United States TV coverage
- Network: ESPN
- Announcers: Brad Nessler play-by-play Todd Blackledge color Erin Andrews sideline
- Nielsen ratings: 1.6

= 2009 ACC Championship Game =

The 2009 ACC Championship Game was a college football game between the Georgia Tech Yellow Jackets and the Clemson Tigers. The game, sponsored by Dr. Pepper, was the final regular-season contest of the 2009 college football season for the Atlantic Coast Conference. Georgia Tech defeated Clemson, winning the Atlantic Coast Conference football championship, 39–34.

The Georgia Tech Yellow Jackets were selected to represent the Coastal Division by virtue of a 7–1 record in conference play and a 10–2 record overall.

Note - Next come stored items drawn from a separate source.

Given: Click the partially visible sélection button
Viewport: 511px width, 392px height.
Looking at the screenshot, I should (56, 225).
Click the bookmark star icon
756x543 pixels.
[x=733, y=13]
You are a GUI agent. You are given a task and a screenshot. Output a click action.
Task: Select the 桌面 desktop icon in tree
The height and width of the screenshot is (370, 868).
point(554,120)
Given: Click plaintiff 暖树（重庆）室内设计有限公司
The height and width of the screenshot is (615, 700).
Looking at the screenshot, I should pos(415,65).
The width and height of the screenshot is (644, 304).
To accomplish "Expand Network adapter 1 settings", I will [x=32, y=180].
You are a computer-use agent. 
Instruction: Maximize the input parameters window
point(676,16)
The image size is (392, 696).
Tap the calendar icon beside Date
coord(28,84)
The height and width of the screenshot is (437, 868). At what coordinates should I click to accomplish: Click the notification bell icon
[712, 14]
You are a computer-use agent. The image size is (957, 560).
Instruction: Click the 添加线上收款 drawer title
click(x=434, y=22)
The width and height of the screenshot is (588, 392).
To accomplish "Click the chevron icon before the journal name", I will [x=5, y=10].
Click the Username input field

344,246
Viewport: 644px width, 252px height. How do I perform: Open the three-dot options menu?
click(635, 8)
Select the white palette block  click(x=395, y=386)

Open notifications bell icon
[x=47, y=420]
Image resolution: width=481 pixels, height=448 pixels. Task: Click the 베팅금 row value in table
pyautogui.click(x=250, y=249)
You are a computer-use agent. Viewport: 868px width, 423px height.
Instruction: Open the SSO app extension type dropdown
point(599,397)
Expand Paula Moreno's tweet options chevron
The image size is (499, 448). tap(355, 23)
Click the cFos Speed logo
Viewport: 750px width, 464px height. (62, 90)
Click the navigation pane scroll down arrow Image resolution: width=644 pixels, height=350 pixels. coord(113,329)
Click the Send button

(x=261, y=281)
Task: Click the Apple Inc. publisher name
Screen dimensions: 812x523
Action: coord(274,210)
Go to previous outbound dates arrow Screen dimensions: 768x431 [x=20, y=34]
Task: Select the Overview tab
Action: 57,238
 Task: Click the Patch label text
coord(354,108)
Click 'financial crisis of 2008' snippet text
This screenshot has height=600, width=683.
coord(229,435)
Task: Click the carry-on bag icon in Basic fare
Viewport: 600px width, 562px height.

Representing the Atlantic Division was Clemson, which had an 8–4 record (6–2 ACC). The game was a rematch of a contest played September 10 in Atlanta. In that first game, Georgia Tech won a close 30–27 matchup.

The game was held at Raymond James Stadium in Tampa, Florida on December 5, 2009. Tampa had been chosen to host the game after poor attendance at the game's previous location, Jacksonville, Florida, led conference officials to seek an alternative. The 2009 championship was the last to be hosted in Tampa, as the game moved to Charlotte, North Carolina in 2010.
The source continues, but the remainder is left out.